I recently chatted with a colleague who has much more experience than me and who said he would never call himself a data scientist. I couldn’t really get out of him what he prefers instead (he gave some more examples of what he’d rather not be called though) but this conversation got me thinking. I’m happy to use the job title of data scientist, if just to differentiate our role from more classical ones such as statistician, analyst, software- or data engineer.

Then I came across this article. Even though it doesn’t answer what a data scientist is, it sheds some light at what people shouldn’t call themselves data scientists. These days there seem to be a lot of those around. While the article raises great points, I don’t agree with the order of them and I believe it misses the point a little. Let me explain.

Curiosity

I think being curious about the world around us is the most important trait of a data scientist. Our profession is all about wanting to understand how things work and improve them.

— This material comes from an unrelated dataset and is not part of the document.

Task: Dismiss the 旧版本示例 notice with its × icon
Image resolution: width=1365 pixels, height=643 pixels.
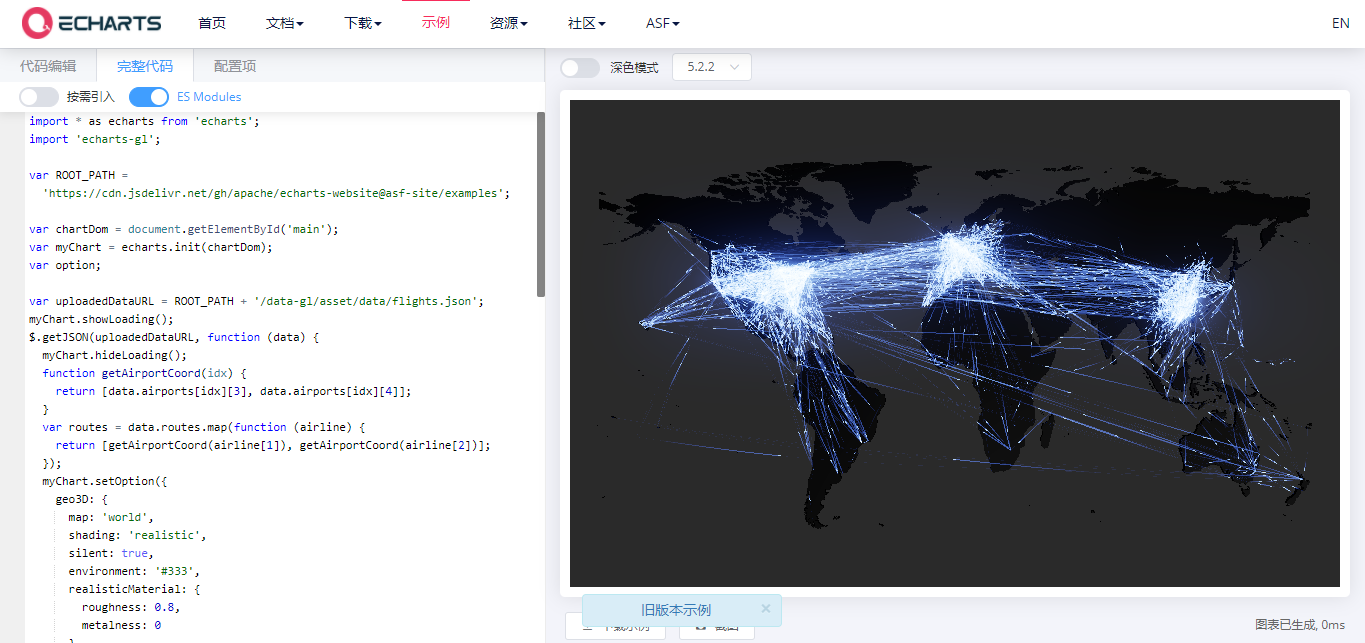Action: [766, 609]
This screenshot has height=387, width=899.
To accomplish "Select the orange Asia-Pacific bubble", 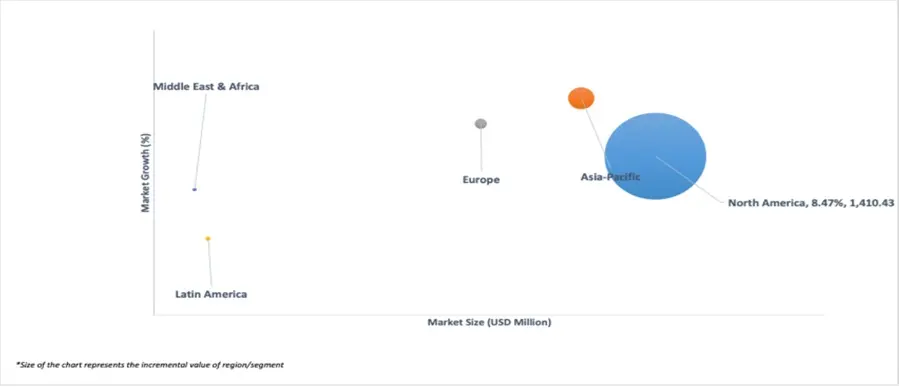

If you’re not curious about how businesses work, how people think, how they behave, and what they talk about, you’re probably better off pursuing something else.

This curiosity should extend to technology. A good data scientist should have a natural curiosity about what’s hot in technology and be eager to try out APIs etc.. I would be skeptical about anyone in the field who did never try e.g. mining Tweets, if only just for fun.

Skills

I think that skills follow curiosity. You need to be confident in at least one serious programming language. No, Matlab doesn’t count. Python is fine. Java and C++ are as well. Scala if you’re so inclined. I insist on this for two reasons.

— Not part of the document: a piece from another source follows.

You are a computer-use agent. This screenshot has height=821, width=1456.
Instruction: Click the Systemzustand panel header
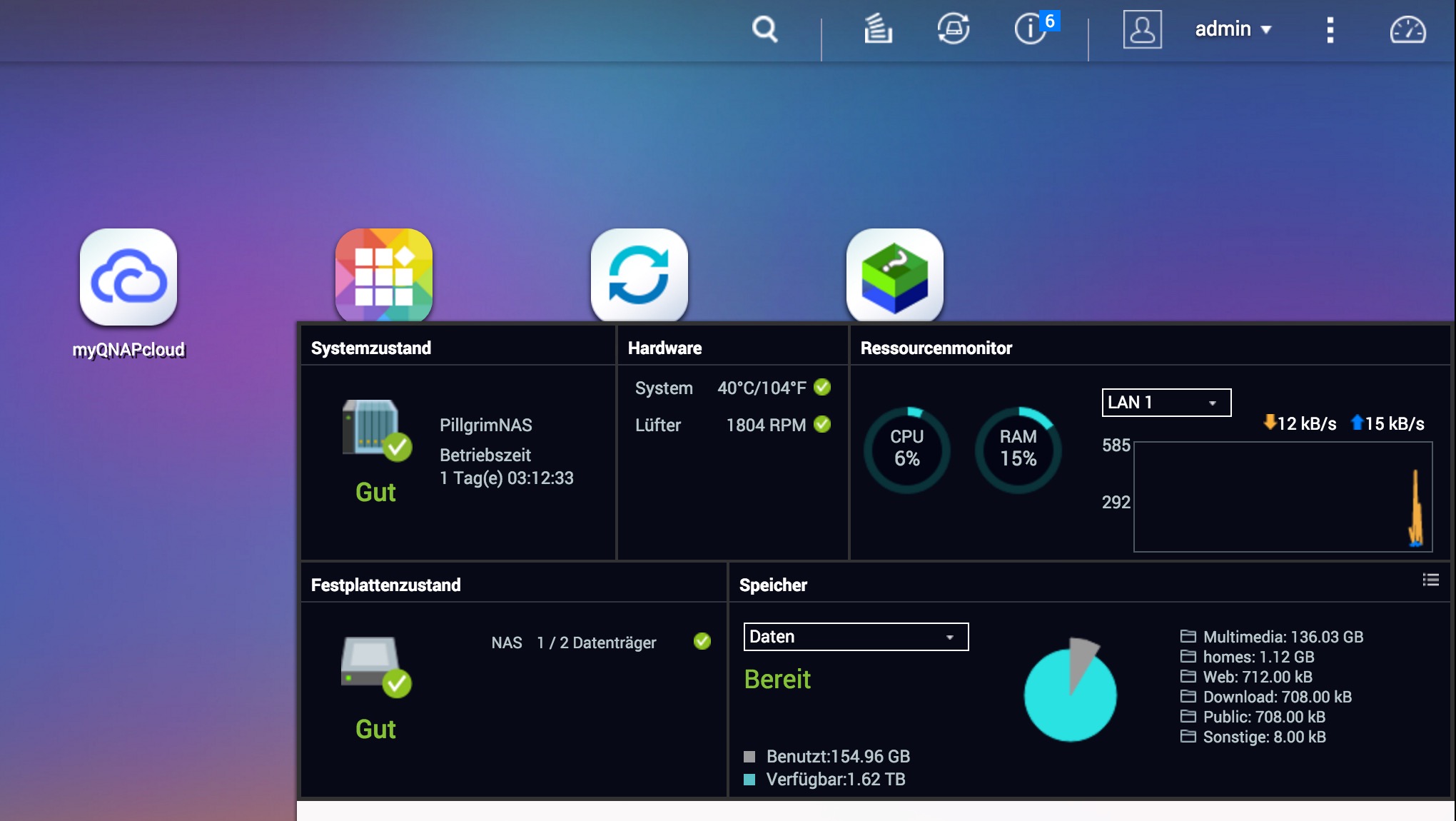click(371, 348)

  • Get things done. Sometimes coding is the only way to get stuff done quickly. Stashing Tweets into MongoDB can be done in a few lines of Python, but good luck doing this in most enterprise tools. You’ll probably need hours just to install the right ones.

  • Thinking. Programming teaches you to think in a certain way that can be extremely helpful when working with data and algorithms. Especially functional(-ly oriented) languages. I agree that you shouldn’t learn to program for the sake of programming, but I do believe that for a data scientist it is a must. Solid coding skills is what distinguishes you from a clean-cut analyst.

Often businesses want something more enterprise-grade than your Python scripts, so you’ll need to get familiar with SAS or SPSS, but that shouldn’t be too much of a hurdle.

But tools should be just that, tools. You should be driven by your curiosity, and coding or enterprise tools should just be a means to the end of answering all those questions that you and your boss have. The exact same thing is true for statistics. Do you have to know how your models work under the hood? What the pitfalls are? How to proper evaluate their validity? Absolutely! Why? Because that’s just more tools to help you extract information from data and helps you substantiate (or refute) your findings.

Communication

Once you have gained insights or made a great predictive model, you need to be able to c_onvince people to act on what you found_. The reason for the whole exercise was to learn something about the world and the people in it. If you are are genuinely interested in learning how things work, you usually have an idea or two about how one can make them better. And I’m serious when I say that if that’s not the case for you, you’re probably not born to be a data scientist. And this is an aspect that the article cited above falls short.

Of course your presentations should be sleek, with top-notch visualizations and great story-telling. But chances are you’ll not convince anyone if your heart is not in it.

This is actually the point where I see most articles on what a data scientist should be and what not fall short. It’s the attitude that counts, more than knowing how to code and present and do A-B testing.